NBCUniversal’s Stamford Studios marked has installed a Solid State Logic System T S400 broadcast audio platform to manage broadcast audio for The Steve Wilkos Show and Karamo daytime talk shows at the 46,000sq-ft, full-service production facility (the former Rich Forum Theater) in downtown Stamford, Connecticut. ‘We’re live to tape and we don’t do second takes,’ says Rob Alexander, the shows’ freelance A1.
It’s all about the workflow for Alexander, and the mixing console needs to be fast and efficient to operate. Having been working on an SSL C100 HDS in Stamford Studios’ control room since 2013, the 40-year audio veteran says he was pleasantly surprised by how quickly and easily he could operate the new System T, which has far fewer hardware controls than the old console.
‘Because the console is so different than the C100 in appearance, certainly with the touchscreens, my fear was that the learning curve was going to be long. But it is very, very user friendly and the learning curve was relatively short.

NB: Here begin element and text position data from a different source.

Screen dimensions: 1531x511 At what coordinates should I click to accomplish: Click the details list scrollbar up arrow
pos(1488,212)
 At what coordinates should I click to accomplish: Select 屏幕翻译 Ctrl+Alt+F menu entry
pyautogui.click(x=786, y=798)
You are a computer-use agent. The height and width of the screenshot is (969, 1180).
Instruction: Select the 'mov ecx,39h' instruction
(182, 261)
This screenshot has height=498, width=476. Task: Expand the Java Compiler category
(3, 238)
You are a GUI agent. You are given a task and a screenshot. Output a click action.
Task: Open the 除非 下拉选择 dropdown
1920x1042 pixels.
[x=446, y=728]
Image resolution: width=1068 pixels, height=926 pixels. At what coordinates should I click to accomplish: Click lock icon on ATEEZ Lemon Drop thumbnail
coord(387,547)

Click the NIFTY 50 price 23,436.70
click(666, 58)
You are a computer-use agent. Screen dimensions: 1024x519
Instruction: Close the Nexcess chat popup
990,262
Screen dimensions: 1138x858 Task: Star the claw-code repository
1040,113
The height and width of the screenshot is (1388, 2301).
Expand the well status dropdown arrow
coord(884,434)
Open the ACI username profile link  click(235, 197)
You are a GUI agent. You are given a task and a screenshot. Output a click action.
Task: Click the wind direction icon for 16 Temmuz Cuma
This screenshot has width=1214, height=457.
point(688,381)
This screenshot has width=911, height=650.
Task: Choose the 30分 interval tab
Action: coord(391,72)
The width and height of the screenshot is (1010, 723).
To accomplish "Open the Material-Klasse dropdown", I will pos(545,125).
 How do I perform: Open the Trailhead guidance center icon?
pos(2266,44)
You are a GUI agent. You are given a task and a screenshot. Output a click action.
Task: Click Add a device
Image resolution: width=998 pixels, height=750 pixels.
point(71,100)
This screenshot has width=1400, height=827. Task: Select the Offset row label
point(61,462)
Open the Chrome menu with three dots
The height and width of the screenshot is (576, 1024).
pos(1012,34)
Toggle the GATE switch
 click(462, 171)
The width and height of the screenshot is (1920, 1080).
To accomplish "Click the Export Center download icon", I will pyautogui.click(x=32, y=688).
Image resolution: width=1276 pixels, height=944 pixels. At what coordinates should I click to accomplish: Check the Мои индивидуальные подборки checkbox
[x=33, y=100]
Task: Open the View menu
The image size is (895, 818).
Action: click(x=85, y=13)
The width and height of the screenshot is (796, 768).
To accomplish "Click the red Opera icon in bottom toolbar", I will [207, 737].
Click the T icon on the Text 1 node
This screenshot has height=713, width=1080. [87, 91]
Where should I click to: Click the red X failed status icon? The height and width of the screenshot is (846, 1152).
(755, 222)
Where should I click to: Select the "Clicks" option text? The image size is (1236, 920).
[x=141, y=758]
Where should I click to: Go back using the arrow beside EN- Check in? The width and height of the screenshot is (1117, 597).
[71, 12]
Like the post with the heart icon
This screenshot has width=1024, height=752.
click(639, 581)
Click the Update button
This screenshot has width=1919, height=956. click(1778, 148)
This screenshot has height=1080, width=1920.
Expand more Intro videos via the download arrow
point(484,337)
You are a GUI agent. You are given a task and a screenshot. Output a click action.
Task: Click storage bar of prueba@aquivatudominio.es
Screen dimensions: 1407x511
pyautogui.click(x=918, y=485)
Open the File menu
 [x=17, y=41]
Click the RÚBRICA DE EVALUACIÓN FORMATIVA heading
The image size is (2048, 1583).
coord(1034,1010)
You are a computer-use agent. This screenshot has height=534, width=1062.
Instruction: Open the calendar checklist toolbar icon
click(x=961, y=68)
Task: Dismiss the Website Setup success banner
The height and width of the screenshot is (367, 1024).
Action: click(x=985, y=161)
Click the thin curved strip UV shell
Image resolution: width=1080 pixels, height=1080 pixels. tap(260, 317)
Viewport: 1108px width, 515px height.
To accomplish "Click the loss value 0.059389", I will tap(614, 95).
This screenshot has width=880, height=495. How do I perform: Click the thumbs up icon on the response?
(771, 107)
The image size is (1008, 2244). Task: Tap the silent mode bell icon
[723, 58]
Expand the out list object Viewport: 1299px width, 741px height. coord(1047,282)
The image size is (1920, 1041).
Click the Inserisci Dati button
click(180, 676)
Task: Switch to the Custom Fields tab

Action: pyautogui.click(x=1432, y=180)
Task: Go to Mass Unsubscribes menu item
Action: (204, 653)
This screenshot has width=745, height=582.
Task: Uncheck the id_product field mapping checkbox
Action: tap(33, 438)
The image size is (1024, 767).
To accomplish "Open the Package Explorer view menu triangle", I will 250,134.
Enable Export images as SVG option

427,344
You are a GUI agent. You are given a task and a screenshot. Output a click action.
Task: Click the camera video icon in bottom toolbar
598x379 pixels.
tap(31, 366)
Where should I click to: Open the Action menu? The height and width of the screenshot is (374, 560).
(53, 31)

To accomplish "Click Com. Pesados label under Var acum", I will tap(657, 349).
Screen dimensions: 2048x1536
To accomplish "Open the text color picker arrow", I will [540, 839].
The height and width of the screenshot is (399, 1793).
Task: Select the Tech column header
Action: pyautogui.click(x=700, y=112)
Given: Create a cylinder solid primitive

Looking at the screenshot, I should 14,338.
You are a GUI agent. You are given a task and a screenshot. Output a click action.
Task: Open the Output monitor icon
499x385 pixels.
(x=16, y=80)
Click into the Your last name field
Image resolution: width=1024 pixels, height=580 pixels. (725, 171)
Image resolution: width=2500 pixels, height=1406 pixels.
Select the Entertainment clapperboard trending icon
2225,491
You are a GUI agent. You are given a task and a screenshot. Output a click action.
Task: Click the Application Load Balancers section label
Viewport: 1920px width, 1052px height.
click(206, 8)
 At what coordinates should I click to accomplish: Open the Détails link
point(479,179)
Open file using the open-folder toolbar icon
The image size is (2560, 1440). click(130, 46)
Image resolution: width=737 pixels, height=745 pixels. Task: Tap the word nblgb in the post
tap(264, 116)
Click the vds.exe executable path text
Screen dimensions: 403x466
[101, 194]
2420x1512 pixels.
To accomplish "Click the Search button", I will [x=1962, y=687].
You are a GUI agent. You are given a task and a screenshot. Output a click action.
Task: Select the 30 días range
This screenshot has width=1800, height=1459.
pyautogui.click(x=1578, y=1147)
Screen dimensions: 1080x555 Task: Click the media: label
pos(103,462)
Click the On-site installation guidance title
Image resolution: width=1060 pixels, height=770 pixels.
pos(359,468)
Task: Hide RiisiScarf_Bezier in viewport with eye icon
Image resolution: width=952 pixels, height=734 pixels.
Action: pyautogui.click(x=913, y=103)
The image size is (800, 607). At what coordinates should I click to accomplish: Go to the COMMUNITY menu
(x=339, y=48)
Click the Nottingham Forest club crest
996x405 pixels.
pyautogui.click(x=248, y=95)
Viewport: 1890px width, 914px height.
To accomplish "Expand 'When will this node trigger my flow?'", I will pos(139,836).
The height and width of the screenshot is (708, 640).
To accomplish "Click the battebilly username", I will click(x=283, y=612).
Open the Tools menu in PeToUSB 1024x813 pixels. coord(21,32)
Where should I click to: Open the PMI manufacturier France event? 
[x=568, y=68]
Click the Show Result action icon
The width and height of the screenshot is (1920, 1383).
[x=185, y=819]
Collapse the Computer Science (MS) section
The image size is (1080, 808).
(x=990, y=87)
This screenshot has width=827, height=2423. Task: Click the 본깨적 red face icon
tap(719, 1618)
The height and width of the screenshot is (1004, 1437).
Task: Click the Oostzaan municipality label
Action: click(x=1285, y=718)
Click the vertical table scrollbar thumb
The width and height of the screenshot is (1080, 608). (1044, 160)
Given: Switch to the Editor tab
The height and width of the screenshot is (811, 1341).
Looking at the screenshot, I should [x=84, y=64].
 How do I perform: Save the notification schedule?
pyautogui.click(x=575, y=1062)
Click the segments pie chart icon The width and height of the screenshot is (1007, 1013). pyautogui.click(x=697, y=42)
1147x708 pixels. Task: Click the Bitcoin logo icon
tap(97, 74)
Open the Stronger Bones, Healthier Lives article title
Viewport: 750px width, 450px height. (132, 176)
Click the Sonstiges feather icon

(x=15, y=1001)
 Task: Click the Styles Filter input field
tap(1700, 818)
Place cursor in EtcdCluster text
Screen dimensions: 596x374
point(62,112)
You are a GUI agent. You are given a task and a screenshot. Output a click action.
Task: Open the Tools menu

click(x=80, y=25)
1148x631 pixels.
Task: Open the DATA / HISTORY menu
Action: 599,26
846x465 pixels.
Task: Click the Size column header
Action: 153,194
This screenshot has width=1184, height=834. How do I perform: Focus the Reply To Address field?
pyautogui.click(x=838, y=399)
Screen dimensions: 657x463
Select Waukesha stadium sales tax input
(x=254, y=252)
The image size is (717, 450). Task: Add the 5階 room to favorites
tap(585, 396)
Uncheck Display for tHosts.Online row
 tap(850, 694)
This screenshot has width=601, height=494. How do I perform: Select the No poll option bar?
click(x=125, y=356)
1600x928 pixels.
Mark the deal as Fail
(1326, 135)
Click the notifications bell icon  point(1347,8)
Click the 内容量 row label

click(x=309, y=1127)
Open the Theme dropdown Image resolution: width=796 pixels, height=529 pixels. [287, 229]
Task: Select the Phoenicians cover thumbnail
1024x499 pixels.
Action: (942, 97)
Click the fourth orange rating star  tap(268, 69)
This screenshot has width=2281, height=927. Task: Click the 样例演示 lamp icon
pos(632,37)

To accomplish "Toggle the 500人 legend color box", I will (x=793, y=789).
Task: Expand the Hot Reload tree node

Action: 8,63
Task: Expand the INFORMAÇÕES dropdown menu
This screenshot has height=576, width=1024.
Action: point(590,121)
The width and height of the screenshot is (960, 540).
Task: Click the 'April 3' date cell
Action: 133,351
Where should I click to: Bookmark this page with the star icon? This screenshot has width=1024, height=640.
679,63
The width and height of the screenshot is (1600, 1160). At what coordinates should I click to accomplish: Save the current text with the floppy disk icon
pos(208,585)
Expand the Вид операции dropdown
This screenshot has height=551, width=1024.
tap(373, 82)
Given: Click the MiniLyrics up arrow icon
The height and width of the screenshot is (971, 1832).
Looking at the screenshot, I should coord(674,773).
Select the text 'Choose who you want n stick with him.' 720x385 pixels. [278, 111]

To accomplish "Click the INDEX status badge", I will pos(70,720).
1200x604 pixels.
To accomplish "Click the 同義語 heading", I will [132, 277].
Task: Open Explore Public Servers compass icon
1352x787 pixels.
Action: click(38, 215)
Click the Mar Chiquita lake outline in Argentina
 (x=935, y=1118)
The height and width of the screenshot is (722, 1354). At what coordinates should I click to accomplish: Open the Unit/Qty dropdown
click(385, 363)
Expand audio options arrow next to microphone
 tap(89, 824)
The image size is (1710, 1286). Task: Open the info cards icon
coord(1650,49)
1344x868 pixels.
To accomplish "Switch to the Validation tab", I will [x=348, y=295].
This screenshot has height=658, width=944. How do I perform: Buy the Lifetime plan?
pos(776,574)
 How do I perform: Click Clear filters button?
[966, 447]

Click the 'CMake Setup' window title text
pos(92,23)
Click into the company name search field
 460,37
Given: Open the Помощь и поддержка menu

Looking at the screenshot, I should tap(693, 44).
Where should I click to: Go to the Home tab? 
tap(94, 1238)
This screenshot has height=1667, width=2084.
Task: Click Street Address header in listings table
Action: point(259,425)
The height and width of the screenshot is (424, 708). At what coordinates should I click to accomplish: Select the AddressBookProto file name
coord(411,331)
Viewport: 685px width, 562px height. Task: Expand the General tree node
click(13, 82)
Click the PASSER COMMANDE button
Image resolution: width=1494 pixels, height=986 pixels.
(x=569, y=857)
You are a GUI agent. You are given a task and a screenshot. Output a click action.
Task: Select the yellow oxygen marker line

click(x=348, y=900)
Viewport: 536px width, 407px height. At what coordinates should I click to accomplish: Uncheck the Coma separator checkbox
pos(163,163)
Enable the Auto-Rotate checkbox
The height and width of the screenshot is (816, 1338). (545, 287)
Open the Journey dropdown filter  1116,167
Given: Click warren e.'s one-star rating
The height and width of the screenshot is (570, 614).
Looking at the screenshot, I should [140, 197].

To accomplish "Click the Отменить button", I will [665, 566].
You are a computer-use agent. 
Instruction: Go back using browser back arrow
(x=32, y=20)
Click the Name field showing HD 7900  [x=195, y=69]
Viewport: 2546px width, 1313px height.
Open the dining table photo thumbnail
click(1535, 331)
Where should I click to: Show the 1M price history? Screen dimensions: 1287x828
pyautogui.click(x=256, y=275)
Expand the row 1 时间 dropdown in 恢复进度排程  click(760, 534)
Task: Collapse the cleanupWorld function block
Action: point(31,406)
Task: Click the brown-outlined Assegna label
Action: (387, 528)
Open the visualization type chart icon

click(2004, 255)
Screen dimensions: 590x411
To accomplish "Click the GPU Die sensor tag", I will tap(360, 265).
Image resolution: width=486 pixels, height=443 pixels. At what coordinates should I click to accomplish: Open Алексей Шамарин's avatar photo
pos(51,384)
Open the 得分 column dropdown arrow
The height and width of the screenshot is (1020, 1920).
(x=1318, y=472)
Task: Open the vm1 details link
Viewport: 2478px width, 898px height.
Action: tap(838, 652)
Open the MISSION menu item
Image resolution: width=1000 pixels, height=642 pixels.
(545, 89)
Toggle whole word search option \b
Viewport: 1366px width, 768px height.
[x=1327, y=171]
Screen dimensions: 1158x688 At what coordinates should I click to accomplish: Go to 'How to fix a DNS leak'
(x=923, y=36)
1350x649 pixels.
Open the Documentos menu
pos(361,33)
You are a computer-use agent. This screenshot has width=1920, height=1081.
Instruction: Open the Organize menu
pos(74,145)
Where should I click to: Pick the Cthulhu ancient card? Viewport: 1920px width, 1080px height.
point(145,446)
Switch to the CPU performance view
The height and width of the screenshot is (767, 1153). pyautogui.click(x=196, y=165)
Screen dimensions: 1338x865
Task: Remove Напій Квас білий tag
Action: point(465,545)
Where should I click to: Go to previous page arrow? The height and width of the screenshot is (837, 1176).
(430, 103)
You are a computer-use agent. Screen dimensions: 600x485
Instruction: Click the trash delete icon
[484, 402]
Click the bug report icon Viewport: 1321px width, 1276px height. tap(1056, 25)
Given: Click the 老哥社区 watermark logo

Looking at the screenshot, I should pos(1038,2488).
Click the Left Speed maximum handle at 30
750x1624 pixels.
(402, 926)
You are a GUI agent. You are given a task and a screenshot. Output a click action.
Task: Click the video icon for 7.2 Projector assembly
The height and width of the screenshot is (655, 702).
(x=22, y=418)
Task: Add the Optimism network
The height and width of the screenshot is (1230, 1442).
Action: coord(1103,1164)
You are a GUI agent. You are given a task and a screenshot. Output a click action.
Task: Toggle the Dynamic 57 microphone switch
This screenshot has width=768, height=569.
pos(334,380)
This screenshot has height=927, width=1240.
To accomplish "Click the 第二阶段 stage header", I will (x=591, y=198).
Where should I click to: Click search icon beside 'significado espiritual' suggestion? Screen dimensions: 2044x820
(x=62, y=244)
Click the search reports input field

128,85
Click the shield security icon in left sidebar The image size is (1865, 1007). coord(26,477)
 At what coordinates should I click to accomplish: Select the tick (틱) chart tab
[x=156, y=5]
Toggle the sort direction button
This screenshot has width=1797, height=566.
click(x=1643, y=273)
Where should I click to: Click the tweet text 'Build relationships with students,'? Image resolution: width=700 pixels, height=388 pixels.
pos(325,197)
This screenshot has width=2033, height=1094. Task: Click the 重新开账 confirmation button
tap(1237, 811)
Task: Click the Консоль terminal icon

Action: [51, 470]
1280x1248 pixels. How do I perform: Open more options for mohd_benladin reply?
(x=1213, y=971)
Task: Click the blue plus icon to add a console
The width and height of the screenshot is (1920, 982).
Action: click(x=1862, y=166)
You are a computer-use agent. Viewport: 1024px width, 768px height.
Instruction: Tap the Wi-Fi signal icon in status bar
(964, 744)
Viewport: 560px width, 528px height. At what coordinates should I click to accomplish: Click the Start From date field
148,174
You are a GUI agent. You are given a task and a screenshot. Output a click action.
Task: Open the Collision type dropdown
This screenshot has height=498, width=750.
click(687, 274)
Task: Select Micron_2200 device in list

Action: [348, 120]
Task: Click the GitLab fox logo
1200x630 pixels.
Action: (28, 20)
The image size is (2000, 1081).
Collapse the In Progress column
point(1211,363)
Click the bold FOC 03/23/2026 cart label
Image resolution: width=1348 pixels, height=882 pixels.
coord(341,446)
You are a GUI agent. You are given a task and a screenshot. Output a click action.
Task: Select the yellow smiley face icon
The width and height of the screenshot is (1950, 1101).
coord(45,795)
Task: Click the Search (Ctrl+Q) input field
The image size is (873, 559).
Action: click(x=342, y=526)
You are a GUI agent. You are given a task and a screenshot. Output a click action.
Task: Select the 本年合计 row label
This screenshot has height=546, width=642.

‘I’ve worked on a lot of different consoles in a lot of different places, and I’ve never seen an audio console with just one knob on the fader strip,’ he adds. ‘One of the most important things for me is the speed with which I can access things like microphone trims. The shows are very dynamic and there is a lot going on, so I’m controlling levels and EQ on the fly.’
‘That single knob does wonderful things in combination with the graphic presentation,’ Chief Engineer Barry Minnery observes. ‘And you can also use your fingers on the touch screen to affect things, which is helpful, too. It’s all very accessible. Once you start using it, it’s honestly pretty intuitive.’
Alexander also appreciates the workflow offered by the touchscreens: ‘The fact that there are three different ways to tap on the touch screen seemed cumbersome to me at first, but then you see the brilliance of it. Even just laying out the console was wonderful, too, with dragging and dropping inputs to where I needed them. It was so flexible.
He also notes that the System T platform handles transients differently from the previous desk: ‘It started occurring to me that the transients of the guests clapping, very close to the mic, were just much sharper and cleaner and faster. The console seems to be much more responsive; the process of making an analogue signal into a digital signal seems to be quicker. It really is dramatically different. I don’t know if anybody at home watching on television appreciates it. But most of what we do here we do for ourselves anyway, because we want it to be great.’
Because Alexander often must react quickly to events on the shows, the S400 surface has been paired with two System T Fader Tiles to the right of the master section, putting a total of 64 channel faders under his fingers. ‘It can go from a whisper to a scream very quickly, so having the ability to expand the fader count when required is huge,’ he explains.
On a typical show, he manages 18 microphones with a further ten audience mics hung from the lighting grid in the studio, which seats about 120 people. ‘We shoot guests in the wings,’ he says. ‘Very often someone leaves in anger, and they’ve been known to tear off their microphone and storm off to a green room. There are shotgun mics on the handheld cameras and the cameras follow them, so those mics can save me sometimes, otherwise, I have no audio to play with.’
System T’s onboard dynamics processing provides an extra layer of control: ‘Having two channels of compression on each channel strip is wonderful because one I use as a normal compressor to level out, and then compressor two is the drop-dead, hard limiter – which I really need,’ Alexander observes, ‘It took a little bit of tweaking in the beginning to get it how I wanted it to sound, but that is a wonderful tool to have for what we do.’
Beyond the microphone inputs, there are four playback sources for rolling in tape packages, three remote guest video calls in and out, and mix minuses on those. Feeds are sent to the PA and to a producer area backstage, and also to an area where there are guests backstage.’
The System T was delivered with SSL’s SB 32.24 SuperAnalogue Stagebox and has been integrated into the facility’s existing Dante network. ‘Between the Dante network and the ability to move things around with Dante on the board, we don’t do patching anymore. And we used to split everything at the old stagebox, but now we just use that gain-compensated output out of the new stage box. It has totally simplified things,’ Minnery says.
To interface with the control room’s legacy infrastructure, the new system also includes SSL’s Madi-Bridge units. ‘I really liked the little display,’ he says. ‘It was a great way for me to troubleshoot the workflow as we were doing the switchover between consoles. Plus, they’re dual power supply, and we like a lot of stuff to be redundant. We have a second Tempest Engine, and we have a backup computer for the control surfaces. We’ve got a fair amount of redundancy, because we really can’t have downtime.’